Viene a la mente aquel banquete de fiesta que un padre pródigo manda preparar para celebrar el retorno a casa de un hijo largo tiempo esperado. Viene a la mente el banquete que mandó preparar aquel rey que celebraba la boda de su hijo. Viene a la mente aquel banquete familiar y festivo de las bodas de Caná, en el que se sirvió un vino exprimido en lagares de ternura femenina y misericordia divina.

Pero tú sabes, Iglesia amada del Señor, que la del banquete es sólo una figura, y que la realidad es más hermosa y más rica que todas las figuras. Por la puerta de la fe puedes asomarte a ese mundo real representado en la figura del banquete. Entra en el banquete de los pastores en la noche de Belén: escucharás música de fiesta en el cielo y asombro maravillado en la tierra, porque para los pobres ha nacido un Salvador, el Mesías, el Señor. Asómate en el templo de Jerusalén al banquete del justo Simeón, y verás que para él, que vivía de esperanza, el tiempo se ha hecho pleno y ya no queda nada más que esperar, pues tiene en sus brazos a Jesús y ha visto con sus ojos la salvación de Israel. En casa de Simón el fariseo, la abundancia y la dicha no están sobre su mesa, que hemos de suponer bien servida; la abundancia y la fiesta están en el corazón de una intrusa pecadora que baña con sus lágrimas los pies de Jesús. Imagina el banquete que se ofrece a la adúltera perdonada: en su mesa, para su fiesta, Jesús sirve el perdón y la vida. Pregúntale a Zaqueo por el festín que Dios ha preparado para él, y te dirá que con Jesús entraron en su casa la salvación y la alegría. Adivina, si puedes, lo que se ofrece en la mesa del banquete preparado para el ladrón que entra con Jesús en el paraíso… Por donde pasa Jesús, el amor de Dios prepara para los pobres, para los enfermos, para los pecadores, para los que viven de esperanza, “un festín de manjares suculentos, un festín de vinos de solera”… Pecadores, enfermos y pobres pueden decir con verdad: “El Señor es mi pastor, nada me falta, tú preparas una mesa ente mí, tu bondad y tu misericordia me acompañan”.

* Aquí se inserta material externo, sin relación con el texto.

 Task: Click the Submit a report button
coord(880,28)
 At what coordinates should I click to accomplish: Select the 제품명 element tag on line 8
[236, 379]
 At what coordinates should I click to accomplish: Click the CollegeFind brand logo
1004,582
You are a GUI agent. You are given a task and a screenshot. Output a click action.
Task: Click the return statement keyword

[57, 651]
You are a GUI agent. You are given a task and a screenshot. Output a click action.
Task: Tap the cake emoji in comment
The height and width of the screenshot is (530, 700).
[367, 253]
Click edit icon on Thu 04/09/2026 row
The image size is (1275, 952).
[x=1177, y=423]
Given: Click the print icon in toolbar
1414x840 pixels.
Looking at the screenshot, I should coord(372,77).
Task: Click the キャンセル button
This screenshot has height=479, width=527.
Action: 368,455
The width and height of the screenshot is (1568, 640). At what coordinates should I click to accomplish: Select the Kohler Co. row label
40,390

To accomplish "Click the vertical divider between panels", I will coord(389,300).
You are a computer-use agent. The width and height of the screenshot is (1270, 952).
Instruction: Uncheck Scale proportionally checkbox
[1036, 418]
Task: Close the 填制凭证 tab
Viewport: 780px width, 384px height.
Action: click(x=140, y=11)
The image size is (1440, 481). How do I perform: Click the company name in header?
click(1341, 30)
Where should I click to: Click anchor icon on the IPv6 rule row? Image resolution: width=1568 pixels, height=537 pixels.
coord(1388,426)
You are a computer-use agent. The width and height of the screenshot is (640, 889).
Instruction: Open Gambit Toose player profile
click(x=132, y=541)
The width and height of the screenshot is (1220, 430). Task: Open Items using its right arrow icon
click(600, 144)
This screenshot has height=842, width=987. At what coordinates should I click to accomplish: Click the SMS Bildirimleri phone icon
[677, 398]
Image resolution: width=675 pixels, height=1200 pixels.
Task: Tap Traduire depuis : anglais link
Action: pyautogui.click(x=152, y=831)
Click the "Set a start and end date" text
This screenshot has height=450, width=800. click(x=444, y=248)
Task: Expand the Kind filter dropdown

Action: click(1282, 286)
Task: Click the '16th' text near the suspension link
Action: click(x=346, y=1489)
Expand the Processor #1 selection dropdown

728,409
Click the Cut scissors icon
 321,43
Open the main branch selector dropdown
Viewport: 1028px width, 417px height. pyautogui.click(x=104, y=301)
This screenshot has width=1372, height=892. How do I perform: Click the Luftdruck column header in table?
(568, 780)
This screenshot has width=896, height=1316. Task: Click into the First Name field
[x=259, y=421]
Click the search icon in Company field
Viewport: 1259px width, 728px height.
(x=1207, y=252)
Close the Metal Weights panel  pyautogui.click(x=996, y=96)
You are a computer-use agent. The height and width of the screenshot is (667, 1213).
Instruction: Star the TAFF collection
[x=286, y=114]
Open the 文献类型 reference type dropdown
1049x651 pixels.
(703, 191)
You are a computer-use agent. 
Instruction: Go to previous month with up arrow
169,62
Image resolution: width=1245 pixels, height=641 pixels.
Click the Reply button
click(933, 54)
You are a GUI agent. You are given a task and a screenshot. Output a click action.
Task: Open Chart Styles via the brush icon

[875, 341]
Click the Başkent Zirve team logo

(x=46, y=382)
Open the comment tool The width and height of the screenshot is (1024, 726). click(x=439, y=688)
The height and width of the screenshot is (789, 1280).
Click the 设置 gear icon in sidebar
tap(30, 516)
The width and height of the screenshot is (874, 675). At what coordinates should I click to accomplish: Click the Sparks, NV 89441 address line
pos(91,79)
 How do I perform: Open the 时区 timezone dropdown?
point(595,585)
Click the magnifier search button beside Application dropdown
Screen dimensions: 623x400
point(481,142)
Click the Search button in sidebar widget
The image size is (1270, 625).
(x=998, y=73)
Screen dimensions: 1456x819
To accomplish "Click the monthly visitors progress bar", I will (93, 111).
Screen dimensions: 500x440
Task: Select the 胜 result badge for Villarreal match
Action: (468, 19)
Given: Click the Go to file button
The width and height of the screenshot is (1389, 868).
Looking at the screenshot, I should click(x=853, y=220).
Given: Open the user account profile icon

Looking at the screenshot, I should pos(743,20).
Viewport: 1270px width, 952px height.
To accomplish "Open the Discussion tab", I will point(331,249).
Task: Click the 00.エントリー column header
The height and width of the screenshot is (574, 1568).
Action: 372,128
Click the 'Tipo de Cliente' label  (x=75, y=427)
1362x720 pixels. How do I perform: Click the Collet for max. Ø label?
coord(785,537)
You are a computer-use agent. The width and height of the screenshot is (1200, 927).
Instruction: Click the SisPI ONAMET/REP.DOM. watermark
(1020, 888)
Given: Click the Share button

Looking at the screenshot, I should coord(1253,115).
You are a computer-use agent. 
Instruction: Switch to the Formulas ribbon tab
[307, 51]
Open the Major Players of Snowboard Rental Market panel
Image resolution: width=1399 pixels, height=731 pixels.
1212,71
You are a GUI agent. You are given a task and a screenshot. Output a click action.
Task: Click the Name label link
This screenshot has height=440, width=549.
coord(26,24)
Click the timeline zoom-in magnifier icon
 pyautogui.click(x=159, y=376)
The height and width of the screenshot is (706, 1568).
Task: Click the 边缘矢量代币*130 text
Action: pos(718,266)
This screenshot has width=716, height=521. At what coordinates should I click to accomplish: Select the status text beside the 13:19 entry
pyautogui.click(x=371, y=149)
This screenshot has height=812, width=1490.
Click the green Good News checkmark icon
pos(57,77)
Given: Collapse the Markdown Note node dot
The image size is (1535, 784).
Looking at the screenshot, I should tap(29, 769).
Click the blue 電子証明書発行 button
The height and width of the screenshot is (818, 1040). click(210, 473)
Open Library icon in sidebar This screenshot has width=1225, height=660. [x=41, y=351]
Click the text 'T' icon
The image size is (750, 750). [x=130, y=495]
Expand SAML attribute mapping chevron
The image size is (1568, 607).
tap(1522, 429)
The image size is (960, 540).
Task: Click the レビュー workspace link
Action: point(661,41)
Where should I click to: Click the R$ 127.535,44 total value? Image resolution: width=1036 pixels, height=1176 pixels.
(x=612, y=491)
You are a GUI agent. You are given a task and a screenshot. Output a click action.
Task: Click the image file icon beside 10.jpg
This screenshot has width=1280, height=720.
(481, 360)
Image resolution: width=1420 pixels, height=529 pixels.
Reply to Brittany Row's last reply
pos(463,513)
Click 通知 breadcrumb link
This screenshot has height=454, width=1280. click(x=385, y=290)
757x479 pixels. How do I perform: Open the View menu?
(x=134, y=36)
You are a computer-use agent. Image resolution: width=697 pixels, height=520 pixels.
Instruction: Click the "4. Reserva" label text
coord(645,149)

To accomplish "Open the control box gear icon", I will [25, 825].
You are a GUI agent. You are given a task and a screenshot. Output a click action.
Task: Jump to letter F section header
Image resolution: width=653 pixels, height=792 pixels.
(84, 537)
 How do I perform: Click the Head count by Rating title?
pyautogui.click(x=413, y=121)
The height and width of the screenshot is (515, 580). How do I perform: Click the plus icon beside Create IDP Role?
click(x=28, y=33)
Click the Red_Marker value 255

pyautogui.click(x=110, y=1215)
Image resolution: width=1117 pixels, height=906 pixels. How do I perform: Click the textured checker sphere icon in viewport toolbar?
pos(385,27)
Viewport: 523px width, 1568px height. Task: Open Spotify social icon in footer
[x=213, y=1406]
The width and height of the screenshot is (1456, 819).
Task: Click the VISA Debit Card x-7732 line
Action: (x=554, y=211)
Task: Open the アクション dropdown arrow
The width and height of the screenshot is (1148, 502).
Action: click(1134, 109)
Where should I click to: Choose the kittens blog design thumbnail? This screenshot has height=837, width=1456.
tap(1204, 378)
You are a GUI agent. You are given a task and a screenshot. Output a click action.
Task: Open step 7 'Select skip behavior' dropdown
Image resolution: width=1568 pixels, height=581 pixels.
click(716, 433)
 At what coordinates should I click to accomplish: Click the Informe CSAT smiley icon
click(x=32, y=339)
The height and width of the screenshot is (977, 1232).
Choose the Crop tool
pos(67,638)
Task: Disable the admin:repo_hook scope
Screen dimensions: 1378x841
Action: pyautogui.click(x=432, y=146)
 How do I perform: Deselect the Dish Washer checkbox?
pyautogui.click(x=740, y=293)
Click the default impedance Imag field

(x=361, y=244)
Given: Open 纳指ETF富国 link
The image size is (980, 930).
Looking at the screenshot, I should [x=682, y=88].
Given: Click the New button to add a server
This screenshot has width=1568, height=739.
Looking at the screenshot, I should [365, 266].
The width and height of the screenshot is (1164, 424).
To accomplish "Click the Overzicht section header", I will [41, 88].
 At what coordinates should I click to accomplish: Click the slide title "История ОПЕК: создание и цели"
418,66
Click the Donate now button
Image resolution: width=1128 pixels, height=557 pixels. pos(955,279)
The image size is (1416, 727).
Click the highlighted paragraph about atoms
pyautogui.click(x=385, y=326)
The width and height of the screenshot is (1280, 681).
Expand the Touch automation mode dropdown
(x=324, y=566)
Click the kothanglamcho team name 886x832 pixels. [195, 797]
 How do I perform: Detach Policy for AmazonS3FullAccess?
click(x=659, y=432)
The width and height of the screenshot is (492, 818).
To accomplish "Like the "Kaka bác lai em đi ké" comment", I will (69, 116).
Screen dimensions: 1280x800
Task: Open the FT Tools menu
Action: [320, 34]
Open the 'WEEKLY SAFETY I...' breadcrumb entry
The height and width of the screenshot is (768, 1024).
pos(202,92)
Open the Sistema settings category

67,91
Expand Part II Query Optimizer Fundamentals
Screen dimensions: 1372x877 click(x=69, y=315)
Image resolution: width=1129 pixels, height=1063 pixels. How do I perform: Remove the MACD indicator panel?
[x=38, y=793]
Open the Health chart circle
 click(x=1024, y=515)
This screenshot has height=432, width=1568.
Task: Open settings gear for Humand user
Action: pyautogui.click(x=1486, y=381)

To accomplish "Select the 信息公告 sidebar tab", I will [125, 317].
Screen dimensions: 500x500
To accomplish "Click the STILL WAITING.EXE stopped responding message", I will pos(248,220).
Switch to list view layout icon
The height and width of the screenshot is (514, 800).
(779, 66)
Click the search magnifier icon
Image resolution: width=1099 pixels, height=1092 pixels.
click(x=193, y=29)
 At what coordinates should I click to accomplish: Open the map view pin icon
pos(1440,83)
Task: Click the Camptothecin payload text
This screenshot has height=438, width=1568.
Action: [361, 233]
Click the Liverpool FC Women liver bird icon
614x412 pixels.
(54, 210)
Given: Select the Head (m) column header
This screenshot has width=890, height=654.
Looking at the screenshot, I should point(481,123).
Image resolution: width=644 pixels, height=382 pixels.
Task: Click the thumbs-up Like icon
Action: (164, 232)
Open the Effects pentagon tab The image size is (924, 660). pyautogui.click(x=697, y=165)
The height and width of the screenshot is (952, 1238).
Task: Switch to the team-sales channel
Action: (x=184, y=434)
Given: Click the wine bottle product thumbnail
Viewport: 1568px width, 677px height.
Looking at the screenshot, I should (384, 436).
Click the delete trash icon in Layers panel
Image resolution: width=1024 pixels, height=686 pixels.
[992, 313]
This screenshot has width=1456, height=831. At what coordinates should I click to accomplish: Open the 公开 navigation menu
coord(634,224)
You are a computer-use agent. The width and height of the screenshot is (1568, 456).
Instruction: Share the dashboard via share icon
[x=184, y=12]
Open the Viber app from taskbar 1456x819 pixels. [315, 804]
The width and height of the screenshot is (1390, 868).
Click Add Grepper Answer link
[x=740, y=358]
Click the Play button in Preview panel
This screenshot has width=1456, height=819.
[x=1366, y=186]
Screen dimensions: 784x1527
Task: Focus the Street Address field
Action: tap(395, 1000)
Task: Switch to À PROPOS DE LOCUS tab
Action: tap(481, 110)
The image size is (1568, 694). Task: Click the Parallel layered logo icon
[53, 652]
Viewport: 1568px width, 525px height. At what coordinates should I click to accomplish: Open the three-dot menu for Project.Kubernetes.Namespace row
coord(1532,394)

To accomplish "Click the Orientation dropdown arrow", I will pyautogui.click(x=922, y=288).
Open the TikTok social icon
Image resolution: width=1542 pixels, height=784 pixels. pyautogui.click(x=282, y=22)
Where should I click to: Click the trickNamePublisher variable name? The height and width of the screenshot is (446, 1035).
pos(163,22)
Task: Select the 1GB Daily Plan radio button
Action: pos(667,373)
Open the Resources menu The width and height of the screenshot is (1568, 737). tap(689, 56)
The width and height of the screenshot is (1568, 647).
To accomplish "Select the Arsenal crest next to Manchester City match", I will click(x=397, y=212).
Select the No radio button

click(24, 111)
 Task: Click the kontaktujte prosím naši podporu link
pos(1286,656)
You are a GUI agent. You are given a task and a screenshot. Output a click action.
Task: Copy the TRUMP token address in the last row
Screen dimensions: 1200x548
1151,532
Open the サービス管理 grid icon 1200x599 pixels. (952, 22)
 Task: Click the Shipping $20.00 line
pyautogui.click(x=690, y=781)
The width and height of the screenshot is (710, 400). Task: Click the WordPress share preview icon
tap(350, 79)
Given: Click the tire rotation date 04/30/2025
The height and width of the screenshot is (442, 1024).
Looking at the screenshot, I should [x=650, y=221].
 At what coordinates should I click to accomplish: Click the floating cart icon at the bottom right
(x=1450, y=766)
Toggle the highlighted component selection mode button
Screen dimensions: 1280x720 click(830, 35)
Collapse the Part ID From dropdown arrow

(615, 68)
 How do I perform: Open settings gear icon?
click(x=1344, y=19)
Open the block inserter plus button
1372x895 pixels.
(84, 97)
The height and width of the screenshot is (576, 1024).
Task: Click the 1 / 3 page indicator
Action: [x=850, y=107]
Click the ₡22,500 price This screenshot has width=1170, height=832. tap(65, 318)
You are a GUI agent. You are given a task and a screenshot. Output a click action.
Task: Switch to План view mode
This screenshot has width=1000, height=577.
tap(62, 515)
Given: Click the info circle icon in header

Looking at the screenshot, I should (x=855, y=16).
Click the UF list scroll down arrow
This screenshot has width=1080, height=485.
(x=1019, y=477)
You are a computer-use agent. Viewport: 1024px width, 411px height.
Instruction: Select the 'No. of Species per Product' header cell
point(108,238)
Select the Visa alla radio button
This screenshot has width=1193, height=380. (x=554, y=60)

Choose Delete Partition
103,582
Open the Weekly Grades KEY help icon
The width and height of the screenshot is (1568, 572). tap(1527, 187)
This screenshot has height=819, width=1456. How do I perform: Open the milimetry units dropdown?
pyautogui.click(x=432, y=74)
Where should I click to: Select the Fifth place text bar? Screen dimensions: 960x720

La eucaristía que celebramos es a un tiempo figura y realidad del banquete mesiánico. Es figura, pues hay una mesa y una comida en la que todos participamos. Es realidad, pues el alimento que recibimos es Cristo Jesús, el mismo que fue salvación, alegría, paz y vida para quienes se encontraron con él en los caminos de Palestina.

Me gustaría imaginar, hermano mío, hermana mía, «tu banquete» de hoy, tu encuentro con Cristo en esta celebración, eso que sucede en lo más íntimo de nosotros mismos, en nuestro corazón, cuando el Señor entra en nuestra vida. Te pregunto: ¿Qué ha dispuesto hoy para ti el Señor en la mesa de «tu banquete»? Tú me dirás: _Allí está Cristo, allí me recibe el que me ama, allí recibo al que yo amo. Pregunto de nuevo: ¿Cómo sabes que te has encontrado con él? Y tú me dirás: _Lo sé, porque él ha dejado en mi corazón su alegría, su paz, su perdón, su salvación, su vida, su amor, su misericordia, su ternura

No deja este banquete empachos ni resaca. Deja embriagada el alma y abrasado el corazón. Ahora eres tú quien puede decir con verdad: “El Señor es mi pastor, nada me falta, tú preparas una mesa ente mí, tu bondad y tu misericordia me acompañan”.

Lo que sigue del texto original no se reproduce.